Glastonbury usually takes place towards the end of June
- Glastonbury is the UK’s largest music festival
- It is held on a farm outside the village of Pilton, Somerset. It is an open-air festival, meaning the audience stand outside.
- The festival lasts for three days (Friday to Sunday), although sometimes it extends to 4.
- Approximately 150 000 people go to the festival
- Festival-goers mostly camp. Different camp sites are set up: some are for families, some are quieter, and some are all night parties. It often rains during the festival, making the camping muddy. Being covered in mud and watching music in the rain is often called the ‘festival experience’
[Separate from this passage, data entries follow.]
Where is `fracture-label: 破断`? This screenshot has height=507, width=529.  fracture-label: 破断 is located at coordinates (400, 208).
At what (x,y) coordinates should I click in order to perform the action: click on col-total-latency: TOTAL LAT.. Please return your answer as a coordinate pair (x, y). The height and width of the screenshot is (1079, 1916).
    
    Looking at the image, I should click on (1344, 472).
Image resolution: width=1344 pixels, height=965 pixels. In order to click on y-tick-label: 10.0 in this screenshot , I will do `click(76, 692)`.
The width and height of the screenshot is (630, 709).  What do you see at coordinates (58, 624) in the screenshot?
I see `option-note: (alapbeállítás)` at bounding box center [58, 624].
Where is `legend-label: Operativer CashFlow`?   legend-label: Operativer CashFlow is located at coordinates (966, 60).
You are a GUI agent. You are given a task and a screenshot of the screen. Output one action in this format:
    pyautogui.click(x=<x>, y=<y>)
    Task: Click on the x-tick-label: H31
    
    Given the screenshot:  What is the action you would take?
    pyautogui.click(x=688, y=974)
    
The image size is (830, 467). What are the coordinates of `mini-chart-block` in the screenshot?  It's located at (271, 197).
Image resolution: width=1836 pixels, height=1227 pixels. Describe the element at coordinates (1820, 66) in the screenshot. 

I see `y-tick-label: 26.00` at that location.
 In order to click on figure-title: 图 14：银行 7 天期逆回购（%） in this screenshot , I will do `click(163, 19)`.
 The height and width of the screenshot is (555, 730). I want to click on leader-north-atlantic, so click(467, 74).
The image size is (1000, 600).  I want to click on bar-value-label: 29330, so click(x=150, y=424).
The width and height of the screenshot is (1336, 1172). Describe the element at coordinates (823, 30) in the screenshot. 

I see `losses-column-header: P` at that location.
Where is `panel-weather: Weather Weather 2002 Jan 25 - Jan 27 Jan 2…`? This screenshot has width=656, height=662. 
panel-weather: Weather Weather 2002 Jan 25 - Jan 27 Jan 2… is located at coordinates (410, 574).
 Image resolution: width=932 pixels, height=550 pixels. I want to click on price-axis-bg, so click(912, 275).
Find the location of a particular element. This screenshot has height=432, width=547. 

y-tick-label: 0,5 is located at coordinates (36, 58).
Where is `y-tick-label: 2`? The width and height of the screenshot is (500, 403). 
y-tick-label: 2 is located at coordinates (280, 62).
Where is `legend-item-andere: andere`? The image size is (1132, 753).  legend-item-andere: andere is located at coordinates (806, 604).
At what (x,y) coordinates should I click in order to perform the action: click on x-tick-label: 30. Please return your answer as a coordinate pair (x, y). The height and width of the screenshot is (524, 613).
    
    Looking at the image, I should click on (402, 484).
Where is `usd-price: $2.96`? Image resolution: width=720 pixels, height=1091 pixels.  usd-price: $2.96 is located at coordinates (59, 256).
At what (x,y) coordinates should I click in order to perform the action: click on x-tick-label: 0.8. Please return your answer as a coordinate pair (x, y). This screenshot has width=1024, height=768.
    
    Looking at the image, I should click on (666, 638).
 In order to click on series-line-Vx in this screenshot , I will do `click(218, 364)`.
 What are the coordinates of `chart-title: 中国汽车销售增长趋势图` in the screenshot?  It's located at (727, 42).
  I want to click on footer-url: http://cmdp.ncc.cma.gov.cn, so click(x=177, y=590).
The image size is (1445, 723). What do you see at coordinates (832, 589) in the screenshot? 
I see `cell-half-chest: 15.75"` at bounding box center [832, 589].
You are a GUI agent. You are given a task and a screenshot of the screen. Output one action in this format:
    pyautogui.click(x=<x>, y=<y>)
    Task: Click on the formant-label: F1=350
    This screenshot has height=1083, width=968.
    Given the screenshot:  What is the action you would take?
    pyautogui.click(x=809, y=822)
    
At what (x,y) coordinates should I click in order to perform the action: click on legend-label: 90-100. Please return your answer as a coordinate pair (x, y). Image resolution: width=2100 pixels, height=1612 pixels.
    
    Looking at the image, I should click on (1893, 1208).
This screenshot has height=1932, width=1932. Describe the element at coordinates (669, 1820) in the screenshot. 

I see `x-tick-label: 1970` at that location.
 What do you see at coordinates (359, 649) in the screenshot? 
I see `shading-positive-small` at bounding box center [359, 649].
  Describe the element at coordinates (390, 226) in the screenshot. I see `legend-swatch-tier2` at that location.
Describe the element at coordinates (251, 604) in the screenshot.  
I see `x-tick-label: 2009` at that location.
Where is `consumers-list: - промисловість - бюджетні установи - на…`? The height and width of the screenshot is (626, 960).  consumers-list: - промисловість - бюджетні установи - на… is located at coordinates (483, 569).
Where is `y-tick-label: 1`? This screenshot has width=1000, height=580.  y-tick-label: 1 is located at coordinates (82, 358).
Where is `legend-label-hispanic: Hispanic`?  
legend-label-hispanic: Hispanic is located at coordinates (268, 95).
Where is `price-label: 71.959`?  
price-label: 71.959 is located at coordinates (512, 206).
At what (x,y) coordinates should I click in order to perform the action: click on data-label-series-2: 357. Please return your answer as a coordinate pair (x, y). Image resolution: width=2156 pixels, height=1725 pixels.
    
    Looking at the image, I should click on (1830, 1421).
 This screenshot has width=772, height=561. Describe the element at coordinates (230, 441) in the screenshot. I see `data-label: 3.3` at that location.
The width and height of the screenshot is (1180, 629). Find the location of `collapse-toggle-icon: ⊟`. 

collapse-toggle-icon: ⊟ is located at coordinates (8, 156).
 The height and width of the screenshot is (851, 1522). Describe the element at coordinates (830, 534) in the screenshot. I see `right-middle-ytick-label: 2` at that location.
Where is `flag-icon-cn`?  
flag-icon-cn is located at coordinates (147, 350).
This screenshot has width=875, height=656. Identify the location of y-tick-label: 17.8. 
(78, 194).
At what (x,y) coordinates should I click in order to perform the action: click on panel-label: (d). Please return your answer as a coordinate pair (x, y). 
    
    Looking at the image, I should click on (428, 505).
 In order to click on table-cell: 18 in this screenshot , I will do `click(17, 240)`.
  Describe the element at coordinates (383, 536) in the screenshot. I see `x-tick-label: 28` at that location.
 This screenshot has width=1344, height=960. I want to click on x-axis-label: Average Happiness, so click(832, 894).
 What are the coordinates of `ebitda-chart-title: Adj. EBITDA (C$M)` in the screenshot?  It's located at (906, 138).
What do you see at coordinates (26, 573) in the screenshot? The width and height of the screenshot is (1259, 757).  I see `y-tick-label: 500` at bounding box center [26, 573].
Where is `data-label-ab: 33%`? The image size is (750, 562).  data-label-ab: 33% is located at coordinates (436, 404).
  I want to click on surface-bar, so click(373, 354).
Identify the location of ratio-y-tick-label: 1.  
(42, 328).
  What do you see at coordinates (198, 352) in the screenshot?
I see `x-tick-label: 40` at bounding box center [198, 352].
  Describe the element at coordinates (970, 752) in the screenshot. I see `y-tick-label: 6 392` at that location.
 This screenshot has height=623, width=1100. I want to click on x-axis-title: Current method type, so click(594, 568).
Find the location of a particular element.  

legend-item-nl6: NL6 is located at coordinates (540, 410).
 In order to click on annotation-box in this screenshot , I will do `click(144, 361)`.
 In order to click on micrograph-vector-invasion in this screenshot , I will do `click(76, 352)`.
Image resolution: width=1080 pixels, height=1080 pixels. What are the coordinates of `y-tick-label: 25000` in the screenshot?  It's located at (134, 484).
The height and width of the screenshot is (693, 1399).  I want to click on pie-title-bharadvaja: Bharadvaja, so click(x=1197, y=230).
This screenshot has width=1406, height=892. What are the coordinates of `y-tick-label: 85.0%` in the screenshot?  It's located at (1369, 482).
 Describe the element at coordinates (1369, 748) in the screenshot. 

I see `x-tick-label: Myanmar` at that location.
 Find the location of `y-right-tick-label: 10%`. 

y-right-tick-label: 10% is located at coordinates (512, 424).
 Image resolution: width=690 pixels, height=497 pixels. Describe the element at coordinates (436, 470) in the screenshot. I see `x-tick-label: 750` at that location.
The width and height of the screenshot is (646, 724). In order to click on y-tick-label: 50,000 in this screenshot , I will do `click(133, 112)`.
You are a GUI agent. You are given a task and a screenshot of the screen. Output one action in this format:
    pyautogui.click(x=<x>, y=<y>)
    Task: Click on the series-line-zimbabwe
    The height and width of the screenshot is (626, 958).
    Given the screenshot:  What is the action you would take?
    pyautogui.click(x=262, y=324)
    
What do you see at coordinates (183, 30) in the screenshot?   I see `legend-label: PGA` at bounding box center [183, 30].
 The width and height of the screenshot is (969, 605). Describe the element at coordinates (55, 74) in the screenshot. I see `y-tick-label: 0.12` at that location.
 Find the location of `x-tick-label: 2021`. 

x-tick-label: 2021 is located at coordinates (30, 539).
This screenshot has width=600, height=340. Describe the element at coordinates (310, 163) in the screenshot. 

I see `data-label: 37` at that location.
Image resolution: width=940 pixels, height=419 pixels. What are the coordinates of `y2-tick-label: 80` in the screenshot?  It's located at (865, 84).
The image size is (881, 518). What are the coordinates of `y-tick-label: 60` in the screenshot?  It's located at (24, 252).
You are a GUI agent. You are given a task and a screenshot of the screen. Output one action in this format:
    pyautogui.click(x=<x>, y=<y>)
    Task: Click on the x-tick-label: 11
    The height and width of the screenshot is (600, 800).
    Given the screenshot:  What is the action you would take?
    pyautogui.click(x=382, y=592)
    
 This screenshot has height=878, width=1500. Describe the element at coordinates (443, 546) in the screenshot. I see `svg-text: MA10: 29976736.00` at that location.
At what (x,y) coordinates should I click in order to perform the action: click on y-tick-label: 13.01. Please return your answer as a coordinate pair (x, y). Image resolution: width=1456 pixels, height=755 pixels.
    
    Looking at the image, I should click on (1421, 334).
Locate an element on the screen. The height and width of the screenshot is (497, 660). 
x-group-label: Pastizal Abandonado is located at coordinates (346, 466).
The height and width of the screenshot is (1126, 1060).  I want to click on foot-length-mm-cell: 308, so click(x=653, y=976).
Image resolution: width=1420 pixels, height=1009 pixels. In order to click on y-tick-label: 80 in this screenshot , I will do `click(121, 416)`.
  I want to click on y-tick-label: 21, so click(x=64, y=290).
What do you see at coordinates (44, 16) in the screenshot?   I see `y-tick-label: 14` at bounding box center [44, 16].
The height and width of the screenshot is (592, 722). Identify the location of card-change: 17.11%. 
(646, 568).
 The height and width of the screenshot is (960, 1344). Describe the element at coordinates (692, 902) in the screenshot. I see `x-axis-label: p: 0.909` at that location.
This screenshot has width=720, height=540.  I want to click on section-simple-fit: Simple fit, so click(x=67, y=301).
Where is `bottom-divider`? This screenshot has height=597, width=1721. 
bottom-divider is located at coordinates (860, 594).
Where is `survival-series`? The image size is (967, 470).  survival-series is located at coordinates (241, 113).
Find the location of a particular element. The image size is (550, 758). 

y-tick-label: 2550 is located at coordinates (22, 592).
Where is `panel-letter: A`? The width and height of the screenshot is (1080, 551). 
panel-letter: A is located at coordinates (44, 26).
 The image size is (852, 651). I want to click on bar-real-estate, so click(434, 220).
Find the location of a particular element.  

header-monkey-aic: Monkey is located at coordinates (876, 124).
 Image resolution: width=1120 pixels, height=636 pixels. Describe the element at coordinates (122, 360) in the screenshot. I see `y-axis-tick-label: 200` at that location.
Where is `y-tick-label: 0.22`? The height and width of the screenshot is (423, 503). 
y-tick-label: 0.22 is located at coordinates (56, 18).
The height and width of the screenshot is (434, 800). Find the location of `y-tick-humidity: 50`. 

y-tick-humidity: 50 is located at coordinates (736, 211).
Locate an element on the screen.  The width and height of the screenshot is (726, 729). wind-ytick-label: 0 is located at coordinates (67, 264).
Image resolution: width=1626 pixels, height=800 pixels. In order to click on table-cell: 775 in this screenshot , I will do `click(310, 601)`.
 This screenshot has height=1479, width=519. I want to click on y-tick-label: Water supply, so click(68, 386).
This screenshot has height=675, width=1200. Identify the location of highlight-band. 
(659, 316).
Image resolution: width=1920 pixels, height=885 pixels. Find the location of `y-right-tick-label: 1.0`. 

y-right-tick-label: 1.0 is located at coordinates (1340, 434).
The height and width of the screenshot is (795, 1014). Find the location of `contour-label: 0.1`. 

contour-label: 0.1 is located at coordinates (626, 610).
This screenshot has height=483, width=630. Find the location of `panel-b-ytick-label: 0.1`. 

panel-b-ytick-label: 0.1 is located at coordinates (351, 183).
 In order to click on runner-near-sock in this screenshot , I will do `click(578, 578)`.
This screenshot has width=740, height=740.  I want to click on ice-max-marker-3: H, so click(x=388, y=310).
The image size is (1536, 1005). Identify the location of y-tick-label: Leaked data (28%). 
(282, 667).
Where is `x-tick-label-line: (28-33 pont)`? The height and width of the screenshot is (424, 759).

- The Glastonbury Festival began in 1970, and followed the idea of festivals in the 1960s: hippies, love, and music
- As well as music, the festivals has tents concentrating on religion, healing, and charity
- The festival was run for many years by farmer Michael Eavis (who owned the farm, ‘Worthy Farm’). It has since been taken over by his daughter Emily Eavis
- Some people complain that Glastonbury has moved away from what it used to be about, and is now too commercial. Tickets are not cheap, and there is now heightened security
- Despite the criticism, Glastonbury continues to promote charities. Oxfam and Greenpeace are two of the best supported
- Almost every major musician, band, and singer in the western world has played Glastonbury. The headline slots (the last slot of each day) are much coveted, especially headline slots on the main stage. Playing the headline slot on the final Sunday is a very big deal
- The headline slots are not simply given to the biggest selling groups, but sometimes given to some of the ‘hottest’ groups
- Although originally a guitar/rock-based festival, artists such as Kyle Minogue, Bjork and Jay-Z have all played
- A great Glastonbury show will often help make a group move from well-known to very famous, or from famous to one of the biggest names in UK music. An example is Radiohead, whose headline concert at Glastonbury helped push them to become arguably the biggest band in the UK, which then helped them become more popular around the world.